• **TASK BRIEF**
Search the material for the string "will", then return every line where it is found.

• **PROVIDED INFORMATION**
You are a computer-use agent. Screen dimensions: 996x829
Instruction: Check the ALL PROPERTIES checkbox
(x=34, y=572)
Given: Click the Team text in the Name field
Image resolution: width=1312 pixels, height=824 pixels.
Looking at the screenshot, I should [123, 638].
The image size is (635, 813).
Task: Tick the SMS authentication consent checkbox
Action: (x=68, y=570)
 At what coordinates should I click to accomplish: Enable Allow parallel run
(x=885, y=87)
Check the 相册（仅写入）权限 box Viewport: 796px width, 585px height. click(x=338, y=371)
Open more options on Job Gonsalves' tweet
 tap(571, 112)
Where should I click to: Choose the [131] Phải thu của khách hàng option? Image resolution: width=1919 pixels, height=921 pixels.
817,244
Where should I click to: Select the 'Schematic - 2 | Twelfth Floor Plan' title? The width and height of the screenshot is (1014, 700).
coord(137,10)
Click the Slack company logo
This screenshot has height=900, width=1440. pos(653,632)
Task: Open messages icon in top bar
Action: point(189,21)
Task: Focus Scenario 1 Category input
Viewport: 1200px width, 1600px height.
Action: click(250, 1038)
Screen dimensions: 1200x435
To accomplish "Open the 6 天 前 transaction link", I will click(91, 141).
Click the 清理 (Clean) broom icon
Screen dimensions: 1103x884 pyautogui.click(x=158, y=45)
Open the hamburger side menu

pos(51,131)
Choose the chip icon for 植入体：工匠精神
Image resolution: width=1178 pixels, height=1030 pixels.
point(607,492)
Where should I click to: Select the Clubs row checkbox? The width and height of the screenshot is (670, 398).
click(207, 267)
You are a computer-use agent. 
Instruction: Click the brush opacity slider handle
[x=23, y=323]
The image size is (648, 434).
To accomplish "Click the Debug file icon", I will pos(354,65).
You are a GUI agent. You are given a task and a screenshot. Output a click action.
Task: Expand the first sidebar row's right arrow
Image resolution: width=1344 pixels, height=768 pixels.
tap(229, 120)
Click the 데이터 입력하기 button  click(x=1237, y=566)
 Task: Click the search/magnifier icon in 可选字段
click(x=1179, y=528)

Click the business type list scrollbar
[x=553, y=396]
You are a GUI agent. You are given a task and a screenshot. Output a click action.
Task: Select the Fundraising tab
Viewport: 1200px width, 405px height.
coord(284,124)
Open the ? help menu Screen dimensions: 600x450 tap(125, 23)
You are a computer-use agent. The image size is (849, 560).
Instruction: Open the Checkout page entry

• **REPLY**
To accomplish "Open the 6 天 前 transaction link", I will click(91, 141).
To accomplish "Click the Debug file icon", I will pos(354,65).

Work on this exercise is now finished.